Stupeflip est un groupe français formé en 2000 et composé de Julien Barthélémy (dans son rôle de King Ju), Stéphane Bellenger (dans son rôle de Cadillac) et Jean-Paul Michel (dans son rôle de MC Salo). Le style musical du groupe est varié: rap, pop, fusion et variété, mais trouve ses influences également du côté de Bérurier Noir, du hip-hop et du punk, le tout ponctué de sons expérimentaux créés par King Ju.
L’une des caractéristiques majeures de ce groupe est la volonté assidue de ses membres de se détacher des star-system et studio-system de l’industrie musicale. Cette volonté se traduit notamment par une méfiance envers les médias de masse.

Ils le démontrent de manière parfaitement claire dans cette interview « pas préparée » de Thierry Ardisson, au sein de son émission Tout le monde en parle, sur France 2. La seule version disponible est celle rendue disponible par France 2 après un remontage de l’émission. Il semble évident que l’attitude du groupe n’a pas plus à la chaîne nationale. D’ailleurs, je me souviens bien n’avoir pas compris grand chose la première fois où je l’ai vu.

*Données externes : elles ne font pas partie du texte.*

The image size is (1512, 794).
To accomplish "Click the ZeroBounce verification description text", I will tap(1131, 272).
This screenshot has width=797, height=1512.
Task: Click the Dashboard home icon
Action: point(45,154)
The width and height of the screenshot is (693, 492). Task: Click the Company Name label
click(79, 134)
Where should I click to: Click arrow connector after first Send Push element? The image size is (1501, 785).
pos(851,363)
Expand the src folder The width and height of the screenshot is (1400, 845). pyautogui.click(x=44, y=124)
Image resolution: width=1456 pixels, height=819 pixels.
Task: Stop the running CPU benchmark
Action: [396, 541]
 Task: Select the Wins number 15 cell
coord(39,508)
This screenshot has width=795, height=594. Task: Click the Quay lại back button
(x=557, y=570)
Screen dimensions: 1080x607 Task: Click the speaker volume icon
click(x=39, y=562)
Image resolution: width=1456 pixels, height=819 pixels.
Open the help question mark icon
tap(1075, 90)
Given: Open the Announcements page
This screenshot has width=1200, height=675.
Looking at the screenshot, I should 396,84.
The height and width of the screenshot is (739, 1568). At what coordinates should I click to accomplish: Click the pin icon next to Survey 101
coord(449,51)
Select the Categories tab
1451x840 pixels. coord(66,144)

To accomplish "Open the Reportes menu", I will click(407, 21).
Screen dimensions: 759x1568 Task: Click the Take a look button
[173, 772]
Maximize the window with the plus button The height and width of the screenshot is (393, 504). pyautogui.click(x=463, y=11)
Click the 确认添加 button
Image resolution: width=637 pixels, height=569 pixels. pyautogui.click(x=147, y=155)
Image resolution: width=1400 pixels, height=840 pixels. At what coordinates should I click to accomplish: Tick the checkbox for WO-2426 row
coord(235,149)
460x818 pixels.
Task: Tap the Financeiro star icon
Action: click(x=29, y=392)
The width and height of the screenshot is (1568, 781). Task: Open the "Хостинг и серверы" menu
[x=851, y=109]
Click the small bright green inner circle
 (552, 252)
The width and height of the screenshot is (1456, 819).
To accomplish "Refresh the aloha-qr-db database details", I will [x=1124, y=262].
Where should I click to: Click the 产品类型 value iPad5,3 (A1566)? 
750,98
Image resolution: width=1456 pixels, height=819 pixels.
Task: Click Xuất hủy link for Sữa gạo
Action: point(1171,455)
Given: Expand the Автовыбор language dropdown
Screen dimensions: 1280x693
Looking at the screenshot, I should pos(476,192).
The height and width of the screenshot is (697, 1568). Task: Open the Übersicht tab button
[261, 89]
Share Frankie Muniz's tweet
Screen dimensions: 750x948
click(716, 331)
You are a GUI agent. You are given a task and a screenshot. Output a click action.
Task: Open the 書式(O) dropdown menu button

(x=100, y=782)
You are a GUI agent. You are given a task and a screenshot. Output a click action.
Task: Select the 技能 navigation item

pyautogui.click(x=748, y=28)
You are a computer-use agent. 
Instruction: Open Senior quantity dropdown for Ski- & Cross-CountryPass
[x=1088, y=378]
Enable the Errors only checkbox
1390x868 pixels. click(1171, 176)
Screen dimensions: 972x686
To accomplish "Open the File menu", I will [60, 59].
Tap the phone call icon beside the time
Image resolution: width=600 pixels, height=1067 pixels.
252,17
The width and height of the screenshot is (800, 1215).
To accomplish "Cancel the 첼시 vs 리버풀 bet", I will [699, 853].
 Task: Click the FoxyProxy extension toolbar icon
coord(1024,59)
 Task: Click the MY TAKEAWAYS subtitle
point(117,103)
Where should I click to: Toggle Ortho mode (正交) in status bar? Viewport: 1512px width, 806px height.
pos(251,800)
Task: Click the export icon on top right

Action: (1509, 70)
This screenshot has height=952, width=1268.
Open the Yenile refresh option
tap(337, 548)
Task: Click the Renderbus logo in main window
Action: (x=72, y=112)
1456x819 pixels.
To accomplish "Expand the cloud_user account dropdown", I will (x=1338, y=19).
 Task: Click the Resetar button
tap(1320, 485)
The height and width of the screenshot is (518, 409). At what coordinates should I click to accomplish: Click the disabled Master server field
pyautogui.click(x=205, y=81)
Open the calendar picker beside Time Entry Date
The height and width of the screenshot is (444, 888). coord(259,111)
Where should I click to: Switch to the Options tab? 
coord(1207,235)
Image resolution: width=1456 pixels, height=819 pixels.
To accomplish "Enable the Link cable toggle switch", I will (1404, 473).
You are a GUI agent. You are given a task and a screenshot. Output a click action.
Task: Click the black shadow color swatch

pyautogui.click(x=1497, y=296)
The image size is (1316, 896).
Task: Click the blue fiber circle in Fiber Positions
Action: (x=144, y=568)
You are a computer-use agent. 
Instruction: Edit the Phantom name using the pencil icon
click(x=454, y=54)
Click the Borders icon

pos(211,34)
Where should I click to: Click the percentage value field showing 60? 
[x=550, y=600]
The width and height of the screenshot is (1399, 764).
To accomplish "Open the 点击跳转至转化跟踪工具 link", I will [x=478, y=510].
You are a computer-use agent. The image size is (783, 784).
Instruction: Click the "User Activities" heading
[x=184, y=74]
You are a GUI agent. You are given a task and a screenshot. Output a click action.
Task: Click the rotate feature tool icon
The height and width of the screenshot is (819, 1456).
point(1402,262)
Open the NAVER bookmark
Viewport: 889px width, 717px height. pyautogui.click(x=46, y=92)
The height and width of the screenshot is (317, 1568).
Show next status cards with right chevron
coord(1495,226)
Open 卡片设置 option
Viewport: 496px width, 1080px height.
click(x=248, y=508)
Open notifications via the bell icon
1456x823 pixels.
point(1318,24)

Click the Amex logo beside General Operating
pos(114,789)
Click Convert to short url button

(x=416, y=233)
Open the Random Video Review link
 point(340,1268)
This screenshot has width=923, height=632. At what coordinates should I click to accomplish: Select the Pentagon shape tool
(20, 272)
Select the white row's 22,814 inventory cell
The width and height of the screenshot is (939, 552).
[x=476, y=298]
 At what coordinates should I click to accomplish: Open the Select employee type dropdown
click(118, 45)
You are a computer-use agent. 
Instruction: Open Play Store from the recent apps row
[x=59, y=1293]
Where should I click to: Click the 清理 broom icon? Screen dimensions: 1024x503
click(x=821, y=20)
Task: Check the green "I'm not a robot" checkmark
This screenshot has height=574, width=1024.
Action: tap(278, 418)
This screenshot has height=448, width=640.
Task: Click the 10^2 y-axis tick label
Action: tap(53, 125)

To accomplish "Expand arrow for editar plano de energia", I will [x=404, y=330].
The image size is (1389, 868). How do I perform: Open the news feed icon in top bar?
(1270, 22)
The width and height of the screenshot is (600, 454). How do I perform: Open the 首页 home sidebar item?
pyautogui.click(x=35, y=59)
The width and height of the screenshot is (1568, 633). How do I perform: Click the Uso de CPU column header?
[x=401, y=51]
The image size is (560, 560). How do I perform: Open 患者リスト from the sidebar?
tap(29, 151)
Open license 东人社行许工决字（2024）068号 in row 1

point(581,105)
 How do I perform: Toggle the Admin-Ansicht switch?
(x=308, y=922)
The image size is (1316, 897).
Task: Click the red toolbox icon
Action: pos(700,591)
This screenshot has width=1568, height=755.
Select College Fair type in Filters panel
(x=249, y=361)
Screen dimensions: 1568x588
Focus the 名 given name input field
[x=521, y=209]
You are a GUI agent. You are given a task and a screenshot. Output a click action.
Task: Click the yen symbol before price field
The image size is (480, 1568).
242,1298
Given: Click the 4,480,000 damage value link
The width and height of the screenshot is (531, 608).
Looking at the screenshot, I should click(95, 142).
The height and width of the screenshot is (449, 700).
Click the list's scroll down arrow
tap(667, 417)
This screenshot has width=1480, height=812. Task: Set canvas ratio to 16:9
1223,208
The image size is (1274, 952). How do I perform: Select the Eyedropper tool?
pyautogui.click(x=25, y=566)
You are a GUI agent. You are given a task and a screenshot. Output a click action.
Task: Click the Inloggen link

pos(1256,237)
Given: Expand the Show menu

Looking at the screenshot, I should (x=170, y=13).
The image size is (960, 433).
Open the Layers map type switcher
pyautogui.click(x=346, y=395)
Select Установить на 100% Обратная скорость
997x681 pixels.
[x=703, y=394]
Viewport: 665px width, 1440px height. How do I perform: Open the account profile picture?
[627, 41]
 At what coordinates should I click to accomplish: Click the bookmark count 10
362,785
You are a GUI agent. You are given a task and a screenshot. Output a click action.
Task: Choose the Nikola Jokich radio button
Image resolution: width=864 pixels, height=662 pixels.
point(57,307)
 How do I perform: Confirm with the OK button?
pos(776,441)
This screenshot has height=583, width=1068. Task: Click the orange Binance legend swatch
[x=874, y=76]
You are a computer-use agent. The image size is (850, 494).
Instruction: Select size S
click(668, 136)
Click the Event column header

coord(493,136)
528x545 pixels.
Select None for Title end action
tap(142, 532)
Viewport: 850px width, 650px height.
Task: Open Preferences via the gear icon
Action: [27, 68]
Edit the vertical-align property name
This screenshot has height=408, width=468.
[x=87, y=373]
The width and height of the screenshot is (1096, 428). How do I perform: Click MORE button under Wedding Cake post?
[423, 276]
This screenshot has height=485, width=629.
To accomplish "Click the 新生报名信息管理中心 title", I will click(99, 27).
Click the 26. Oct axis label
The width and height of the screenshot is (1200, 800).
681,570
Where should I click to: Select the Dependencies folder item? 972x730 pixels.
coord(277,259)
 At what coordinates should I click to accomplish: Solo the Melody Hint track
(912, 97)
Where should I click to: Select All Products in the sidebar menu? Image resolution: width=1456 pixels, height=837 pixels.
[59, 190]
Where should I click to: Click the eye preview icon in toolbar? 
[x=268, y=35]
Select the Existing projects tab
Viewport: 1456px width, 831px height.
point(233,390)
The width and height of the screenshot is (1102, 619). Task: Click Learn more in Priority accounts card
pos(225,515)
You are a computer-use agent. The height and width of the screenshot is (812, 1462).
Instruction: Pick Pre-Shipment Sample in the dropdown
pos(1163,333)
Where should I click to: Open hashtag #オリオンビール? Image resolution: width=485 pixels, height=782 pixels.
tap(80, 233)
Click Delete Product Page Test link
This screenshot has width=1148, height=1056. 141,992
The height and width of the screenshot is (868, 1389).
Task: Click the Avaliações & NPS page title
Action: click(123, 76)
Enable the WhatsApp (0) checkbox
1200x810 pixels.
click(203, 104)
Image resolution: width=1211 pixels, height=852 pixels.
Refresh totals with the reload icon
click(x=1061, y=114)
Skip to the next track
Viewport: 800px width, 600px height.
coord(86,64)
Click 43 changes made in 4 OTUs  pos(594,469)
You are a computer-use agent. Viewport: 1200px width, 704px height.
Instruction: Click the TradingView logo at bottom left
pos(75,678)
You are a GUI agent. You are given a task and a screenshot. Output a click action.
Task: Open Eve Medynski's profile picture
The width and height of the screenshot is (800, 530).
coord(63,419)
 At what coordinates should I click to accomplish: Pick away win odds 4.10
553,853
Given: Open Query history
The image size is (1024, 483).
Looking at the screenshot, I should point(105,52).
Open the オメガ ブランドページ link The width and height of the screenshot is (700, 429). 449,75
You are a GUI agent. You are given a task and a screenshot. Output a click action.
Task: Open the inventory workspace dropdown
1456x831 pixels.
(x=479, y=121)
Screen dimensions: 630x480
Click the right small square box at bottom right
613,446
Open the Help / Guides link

Cette méfiance envers les médias de masse et l’industrie musicale va mener le groupe a être exclu du label qui les produisait et à poursuivre sa carrière en freelance, sur internet.
Leur troisième album, The Hypnoflip Invasion, sortira en 2011 et sera suivi deux albums particuliers: The Terror Maxi (sortit uniquement en vinyle en 2011) et Terrora !! (un Maxi sortit en 2012). Leur succès public sera mitigé (le public fidèle du groupe sera au rendez-vous, mais le grand public ignore presque totalement ces albums), bien que le succès critique soit plutôt au rendez-vous (Si les deux premiers albums, Stupeflip (2003) et Stup Religion (2005) sont reconnus comme bon, le troisième est considéré comme leur meilleur).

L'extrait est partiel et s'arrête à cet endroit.